Work order: Please copy exactly every line from the one that contains "Task: Click the blue Help icon in toolbar" to the end of the data below, with both ends included and no other lines.

Records to use:
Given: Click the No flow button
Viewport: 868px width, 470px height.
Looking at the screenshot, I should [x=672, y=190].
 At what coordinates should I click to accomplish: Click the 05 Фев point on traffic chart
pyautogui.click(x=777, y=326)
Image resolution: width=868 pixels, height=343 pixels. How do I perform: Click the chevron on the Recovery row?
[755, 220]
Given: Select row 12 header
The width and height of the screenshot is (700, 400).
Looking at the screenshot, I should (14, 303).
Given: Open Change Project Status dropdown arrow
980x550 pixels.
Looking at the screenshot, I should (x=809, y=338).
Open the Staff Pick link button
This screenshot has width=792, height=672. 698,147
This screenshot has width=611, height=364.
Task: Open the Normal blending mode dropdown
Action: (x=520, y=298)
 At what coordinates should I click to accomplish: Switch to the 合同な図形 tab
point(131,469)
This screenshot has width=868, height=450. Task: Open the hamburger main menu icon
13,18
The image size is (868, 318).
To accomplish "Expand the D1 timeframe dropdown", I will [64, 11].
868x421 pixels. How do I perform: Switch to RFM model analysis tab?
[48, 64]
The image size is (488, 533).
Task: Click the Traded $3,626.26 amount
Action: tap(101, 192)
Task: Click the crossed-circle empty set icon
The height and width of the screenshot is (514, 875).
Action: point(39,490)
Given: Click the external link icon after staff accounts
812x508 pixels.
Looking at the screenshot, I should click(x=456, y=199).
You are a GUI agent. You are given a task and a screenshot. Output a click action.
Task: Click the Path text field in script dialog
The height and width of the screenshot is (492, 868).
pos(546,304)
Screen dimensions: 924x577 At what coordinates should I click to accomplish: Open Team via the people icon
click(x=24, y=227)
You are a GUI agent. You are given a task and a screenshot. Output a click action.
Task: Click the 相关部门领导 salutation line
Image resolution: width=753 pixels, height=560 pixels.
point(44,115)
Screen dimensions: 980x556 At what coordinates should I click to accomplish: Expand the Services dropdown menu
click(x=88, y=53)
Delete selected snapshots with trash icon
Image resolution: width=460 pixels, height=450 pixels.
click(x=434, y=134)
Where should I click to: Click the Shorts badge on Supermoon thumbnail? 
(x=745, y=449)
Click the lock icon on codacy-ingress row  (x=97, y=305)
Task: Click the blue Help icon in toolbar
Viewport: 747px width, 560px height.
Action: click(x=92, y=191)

Answer area:
Task: Click the blue Help icon in toolbar
Viewport: 747px width, 560px height.
Action: click(x=92, y=191)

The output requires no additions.